DATA SECTION below:

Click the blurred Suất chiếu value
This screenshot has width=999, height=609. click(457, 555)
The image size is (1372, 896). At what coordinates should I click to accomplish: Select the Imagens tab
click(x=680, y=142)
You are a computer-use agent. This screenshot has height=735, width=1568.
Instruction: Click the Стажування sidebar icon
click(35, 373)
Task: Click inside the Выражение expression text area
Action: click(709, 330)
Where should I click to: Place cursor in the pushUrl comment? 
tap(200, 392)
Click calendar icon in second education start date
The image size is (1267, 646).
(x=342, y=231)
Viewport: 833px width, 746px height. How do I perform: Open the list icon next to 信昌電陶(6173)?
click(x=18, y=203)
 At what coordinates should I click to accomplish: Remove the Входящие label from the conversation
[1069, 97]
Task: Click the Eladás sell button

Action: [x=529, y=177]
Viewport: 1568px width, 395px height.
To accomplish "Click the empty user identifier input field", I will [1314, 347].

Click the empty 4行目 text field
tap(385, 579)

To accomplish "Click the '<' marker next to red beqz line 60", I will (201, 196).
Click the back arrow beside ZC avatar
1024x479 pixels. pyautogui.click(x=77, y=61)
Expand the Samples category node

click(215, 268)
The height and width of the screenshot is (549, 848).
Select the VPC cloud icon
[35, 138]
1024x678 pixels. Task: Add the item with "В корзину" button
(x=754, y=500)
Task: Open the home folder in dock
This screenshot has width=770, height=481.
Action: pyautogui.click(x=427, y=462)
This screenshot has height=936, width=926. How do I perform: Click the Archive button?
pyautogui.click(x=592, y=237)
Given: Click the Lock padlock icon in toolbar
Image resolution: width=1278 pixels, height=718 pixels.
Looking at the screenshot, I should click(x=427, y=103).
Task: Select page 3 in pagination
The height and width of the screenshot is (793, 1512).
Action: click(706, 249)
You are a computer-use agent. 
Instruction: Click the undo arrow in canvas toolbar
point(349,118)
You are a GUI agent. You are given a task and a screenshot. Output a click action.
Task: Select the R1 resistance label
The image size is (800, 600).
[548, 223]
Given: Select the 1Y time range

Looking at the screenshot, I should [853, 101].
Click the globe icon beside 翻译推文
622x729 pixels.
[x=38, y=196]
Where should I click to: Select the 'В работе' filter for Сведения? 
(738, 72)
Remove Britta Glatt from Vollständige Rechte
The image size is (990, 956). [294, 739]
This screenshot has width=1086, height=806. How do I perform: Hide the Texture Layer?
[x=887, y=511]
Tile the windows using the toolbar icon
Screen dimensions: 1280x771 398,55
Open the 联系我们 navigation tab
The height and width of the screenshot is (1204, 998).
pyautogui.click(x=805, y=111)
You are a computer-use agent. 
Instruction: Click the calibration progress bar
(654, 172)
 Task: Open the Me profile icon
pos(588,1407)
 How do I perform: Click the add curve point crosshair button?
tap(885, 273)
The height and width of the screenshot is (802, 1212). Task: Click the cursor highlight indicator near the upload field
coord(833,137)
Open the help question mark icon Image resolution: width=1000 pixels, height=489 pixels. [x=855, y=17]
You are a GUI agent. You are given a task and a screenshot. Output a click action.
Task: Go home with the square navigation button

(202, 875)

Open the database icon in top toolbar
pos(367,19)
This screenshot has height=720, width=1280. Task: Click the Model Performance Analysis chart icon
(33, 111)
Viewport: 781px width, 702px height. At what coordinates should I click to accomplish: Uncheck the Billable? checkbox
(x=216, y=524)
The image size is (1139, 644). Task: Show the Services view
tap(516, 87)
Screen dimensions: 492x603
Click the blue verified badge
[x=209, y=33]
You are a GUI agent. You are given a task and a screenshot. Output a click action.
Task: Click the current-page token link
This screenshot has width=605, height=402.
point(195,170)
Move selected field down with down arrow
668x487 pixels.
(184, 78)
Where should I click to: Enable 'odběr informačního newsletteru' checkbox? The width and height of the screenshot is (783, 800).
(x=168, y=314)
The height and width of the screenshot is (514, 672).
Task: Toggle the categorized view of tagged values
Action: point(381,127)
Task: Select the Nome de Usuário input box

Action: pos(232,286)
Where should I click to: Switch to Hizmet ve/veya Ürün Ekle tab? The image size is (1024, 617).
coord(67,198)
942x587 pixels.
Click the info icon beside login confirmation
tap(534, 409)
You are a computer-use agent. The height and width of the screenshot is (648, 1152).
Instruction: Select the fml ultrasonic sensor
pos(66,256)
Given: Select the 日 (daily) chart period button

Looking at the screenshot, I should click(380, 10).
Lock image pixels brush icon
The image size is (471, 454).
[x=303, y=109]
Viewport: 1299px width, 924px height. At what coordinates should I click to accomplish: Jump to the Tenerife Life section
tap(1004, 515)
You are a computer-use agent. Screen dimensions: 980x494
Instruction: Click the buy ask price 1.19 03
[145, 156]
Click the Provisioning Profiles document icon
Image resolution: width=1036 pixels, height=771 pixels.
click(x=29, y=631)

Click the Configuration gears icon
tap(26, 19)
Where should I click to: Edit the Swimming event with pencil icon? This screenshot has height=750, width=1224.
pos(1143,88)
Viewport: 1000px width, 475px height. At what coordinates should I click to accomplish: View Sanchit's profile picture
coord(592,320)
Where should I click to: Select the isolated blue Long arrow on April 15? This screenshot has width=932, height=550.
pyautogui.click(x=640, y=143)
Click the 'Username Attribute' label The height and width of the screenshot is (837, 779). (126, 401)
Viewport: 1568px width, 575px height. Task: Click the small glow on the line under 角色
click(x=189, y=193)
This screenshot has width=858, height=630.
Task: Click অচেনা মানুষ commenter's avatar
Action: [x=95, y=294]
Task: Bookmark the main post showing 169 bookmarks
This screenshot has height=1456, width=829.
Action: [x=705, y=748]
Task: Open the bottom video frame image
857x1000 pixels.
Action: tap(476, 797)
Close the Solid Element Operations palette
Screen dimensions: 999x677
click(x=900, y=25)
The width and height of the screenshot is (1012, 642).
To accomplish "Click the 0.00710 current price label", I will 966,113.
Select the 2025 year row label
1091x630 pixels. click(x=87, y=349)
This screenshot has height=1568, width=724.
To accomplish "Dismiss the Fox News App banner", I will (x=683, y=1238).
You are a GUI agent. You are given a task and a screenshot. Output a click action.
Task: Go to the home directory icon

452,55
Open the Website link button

End of DATA SECTION.

- ACTION ITEM: In your reply, restate exactly the lines from the start of the records above through the line holding "Click calendar icon", including both, and nothing else.

- ANSWER TO THE PROBLEM:
Click the blurred Suất chiếu value
This screenshot has width=999, height=609. click(457, 555)
The image size is (1372, 896). At what coordinates should I click to accomplish: Select the Imagens tab
click(x=680, y=142)
You are a computer-use agent. This screenshot has height=735, width=1568.
Instruction: Click the Стажування sidebar icon
click(35, 373)
Task: Click inside the Выражение expression text area
Action: click(709, 330)
Where should I click to: Place cursor in the pushUrl comment? 
tap(200, 392)
Click calendar icon in second education start date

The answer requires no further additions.